Beyond a Joke, Beyond a Genre – Week 5
Causing Cancer
- What is your understanding of the comic form and concepts explored this week, with reference to the reading(s), in-class discussion, and/or your own research?
The comic concept that we have explored this week is Satire. Immediately going into this week’s exploration, I wanted to know what the difference was between Satire and Parody. While they do go hand in hand for some situation, they differ.
“Where parody, as we have seen, draws on – and highlights – aesthetic conventions, satire draws on – and highlights – social ones.” (F, Krutnik, and N, Steve, 1990, p19).
We watched three examples of satire in class which all highlighted the social issue of drug use, however they were all different in their approach. To outline their approaches, I will focus on their primary targets, who are they attacking?
- Brass Eye. — episode 2, “Drugs” (1997) – The British news outlets and the way they exaggerate stories.
- Chappelle’s Show. — “Tyrone Biggums” sketch from season 1, episode 2 (2003) – Drug users and the education system
- Corey White’s Roadmap to Paradise — season 1, episode 10, “The War on Drugs” (2018) – Government drug programs
These works all intend to humour their viewers, however they also build meaning and intent. Especially Brass Eye and Corey White’s piece, they want point the finger and prove that the news we are fed is not always as it seems. I found the Dave Chappelle’s piece was quite funny and ridiculous. While he does use satire in this piece, because of its fictional approach, a serious message of the currupt education system or intent does not feel reached.
- How does your media artefact respond to these constraints and concepts?
We decided to experiment this week with a non-fiction approach.

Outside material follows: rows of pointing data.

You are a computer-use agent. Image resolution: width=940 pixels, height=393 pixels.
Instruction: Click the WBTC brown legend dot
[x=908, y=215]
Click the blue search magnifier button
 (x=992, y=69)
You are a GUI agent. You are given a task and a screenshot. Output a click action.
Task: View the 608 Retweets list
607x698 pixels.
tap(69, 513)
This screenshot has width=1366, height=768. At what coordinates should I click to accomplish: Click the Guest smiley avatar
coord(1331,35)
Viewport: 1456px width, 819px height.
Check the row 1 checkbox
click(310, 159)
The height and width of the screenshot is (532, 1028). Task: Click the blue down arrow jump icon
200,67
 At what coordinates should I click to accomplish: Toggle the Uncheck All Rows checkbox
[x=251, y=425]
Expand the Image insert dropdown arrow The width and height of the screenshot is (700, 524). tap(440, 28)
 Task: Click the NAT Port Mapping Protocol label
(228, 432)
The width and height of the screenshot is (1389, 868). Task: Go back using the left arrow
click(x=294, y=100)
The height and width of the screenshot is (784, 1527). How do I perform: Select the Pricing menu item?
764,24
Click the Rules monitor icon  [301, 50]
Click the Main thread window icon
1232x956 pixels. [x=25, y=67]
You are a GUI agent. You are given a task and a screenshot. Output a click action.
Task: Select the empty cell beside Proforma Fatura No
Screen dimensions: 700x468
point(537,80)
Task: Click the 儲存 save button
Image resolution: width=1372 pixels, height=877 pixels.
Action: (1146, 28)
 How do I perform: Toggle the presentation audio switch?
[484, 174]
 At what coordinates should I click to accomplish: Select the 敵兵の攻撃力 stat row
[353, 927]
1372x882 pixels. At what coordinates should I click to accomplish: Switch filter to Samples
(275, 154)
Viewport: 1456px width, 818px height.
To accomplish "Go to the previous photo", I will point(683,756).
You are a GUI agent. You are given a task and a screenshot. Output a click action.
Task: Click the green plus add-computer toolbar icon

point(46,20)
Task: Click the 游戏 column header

We created a segment show titled ‘Causing Cancer’. Our primary target is the medical industrial practices and constant research for cancer provoking chemicals. Our secondary target is news outlets that are constantly reporting on ‘what gives you cancer’, and never giving enough detail as to how or why.
Writing the script and creating this work in general felt quite ridiculous but that is how we felt when we discussed the absurd number of things that will give us cancer… well what we are told by news outlets. For example, tampons, sunscreen, too much wine, too little wine ect!!
- What have you learned about comedy’s relationship to other forms/genres by making this sketch?
It has been great to learn how comedy can be used as a dominant tool in highlighting social issues. Thinking more about it, we laugh at something that is funny, that should be a good thing. However, sometimes with a satire approach, you laugh, and then question your reaction due to the nature of the comic messaging. I laughed at Chappelle’s skit, however I then thought, ‘imagine if this was real, a man, high on drugs at a primary school, swearing his head off and scaring the children’ – of course in real life that is not actually amusing but very worrying. Making fun of a serious issue should not communicate that it is not serious, rather it is just another one to reach a target audience and help them understand what the issue is. Many people tell jokes or laugh at things to hide/distract from pain, satire is somewhat similar.
Reference:
Krutnik, Frank, and Steve Neale. Popular Film and Television Comedy, Taylor & Francis Group, 1990. ProQuest Ebook Central, http://ebookcentral.proquest.com/lib/rmit/detail.action?docID=178274.
Created from rmit on 2024-04-11 02:45:44.